WHAT THE TASK ASKS
Extract every line in the entries below that contains the string "header". Case counts, so copy only the lines where the string matches in case.

☆ ☆ ☆

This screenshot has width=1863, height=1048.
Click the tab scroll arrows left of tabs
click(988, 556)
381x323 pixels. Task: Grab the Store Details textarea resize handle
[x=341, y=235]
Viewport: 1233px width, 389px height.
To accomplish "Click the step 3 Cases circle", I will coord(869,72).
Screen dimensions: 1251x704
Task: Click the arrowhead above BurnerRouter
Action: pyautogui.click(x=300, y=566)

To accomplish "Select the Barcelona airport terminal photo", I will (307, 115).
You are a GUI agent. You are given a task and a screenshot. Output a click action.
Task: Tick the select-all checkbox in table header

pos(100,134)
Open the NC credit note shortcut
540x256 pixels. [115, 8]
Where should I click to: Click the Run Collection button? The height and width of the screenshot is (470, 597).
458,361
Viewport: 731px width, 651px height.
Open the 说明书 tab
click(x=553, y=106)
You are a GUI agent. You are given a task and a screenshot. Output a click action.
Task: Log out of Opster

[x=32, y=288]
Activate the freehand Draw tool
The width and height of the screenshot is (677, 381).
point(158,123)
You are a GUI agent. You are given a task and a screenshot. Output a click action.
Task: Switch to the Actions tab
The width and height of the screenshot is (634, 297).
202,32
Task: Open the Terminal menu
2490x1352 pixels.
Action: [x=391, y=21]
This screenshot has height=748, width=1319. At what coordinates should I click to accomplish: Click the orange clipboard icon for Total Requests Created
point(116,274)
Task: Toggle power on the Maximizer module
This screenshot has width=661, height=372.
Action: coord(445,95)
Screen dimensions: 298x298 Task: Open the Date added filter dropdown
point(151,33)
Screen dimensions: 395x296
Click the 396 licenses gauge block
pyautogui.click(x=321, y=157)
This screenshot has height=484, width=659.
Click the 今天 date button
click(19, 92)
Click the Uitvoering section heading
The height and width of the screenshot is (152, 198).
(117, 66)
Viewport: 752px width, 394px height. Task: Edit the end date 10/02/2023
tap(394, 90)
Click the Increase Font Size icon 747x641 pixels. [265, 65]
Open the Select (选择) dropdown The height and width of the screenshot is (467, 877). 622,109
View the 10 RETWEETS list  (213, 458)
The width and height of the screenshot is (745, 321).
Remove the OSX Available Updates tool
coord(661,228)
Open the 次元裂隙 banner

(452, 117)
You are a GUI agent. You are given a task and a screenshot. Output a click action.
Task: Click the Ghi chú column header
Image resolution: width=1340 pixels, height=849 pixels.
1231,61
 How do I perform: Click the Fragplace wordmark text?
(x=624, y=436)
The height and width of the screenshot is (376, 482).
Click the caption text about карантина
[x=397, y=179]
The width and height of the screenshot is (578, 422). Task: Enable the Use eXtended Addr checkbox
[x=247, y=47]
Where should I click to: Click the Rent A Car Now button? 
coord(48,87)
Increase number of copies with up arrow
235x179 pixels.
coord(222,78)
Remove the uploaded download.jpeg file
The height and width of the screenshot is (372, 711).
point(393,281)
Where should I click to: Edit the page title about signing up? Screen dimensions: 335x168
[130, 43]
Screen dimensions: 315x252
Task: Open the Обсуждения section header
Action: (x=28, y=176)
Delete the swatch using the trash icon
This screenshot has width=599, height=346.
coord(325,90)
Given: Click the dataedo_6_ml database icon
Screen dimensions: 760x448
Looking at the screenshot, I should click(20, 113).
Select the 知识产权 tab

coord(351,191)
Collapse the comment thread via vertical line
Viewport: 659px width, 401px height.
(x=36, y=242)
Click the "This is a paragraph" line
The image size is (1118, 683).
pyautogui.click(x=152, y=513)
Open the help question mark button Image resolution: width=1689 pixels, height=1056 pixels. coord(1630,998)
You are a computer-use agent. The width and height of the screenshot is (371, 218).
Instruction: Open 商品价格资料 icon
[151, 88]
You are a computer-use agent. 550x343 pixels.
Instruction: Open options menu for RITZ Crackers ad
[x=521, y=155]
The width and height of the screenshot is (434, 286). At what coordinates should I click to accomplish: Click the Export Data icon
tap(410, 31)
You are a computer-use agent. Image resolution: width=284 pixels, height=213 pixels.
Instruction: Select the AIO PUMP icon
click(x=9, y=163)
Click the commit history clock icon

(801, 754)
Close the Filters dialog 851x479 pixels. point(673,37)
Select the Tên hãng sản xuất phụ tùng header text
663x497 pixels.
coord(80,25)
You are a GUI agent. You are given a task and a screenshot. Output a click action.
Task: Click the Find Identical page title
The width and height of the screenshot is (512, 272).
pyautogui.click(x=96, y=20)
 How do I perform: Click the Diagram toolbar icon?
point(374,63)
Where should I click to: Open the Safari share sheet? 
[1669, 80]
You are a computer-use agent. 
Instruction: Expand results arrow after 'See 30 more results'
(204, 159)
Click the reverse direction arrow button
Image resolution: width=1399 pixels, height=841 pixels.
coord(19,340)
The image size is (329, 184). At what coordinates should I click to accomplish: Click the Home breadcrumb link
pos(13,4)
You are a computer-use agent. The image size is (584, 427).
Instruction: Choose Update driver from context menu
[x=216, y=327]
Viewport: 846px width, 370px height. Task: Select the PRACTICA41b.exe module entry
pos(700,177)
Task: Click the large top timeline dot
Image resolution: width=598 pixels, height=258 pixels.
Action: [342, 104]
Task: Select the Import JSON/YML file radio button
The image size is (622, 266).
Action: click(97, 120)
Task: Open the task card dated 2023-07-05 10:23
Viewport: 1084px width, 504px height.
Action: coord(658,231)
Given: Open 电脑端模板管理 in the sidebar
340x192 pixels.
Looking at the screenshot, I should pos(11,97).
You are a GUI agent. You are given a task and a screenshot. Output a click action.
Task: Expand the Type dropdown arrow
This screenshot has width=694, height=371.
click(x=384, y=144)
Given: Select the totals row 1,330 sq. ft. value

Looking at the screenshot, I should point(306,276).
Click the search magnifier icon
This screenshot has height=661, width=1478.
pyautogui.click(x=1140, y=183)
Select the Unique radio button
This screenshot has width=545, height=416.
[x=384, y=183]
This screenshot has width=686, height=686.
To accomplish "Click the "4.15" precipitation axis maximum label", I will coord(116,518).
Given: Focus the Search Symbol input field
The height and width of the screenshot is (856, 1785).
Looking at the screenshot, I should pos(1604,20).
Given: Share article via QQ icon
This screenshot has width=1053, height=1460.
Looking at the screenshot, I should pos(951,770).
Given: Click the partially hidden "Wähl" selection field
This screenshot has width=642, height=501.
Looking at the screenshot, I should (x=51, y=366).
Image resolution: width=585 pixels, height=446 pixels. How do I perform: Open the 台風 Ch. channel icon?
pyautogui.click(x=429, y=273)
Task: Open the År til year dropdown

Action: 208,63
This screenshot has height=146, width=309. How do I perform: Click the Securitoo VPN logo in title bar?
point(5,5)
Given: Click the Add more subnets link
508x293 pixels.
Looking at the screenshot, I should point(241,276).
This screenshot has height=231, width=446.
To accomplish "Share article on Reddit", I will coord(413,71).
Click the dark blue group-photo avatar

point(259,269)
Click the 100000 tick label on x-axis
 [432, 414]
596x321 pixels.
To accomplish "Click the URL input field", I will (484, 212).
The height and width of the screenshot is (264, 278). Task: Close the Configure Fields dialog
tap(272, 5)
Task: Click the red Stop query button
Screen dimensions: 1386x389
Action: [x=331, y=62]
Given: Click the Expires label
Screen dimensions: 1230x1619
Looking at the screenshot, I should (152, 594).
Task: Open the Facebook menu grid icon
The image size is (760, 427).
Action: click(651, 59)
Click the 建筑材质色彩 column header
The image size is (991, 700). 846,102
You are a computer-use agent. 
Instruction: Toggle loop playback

☆ ☆ ☆

PROBLEM SOLUTION
Task: Tick the select-all checkbox in table header
Task: Click the Ghi chú column header
Task: Open the Обсуждения section header
Select the Tên hãng sản xuất phụ tùng header text
Click the 建筑材质色彩 column header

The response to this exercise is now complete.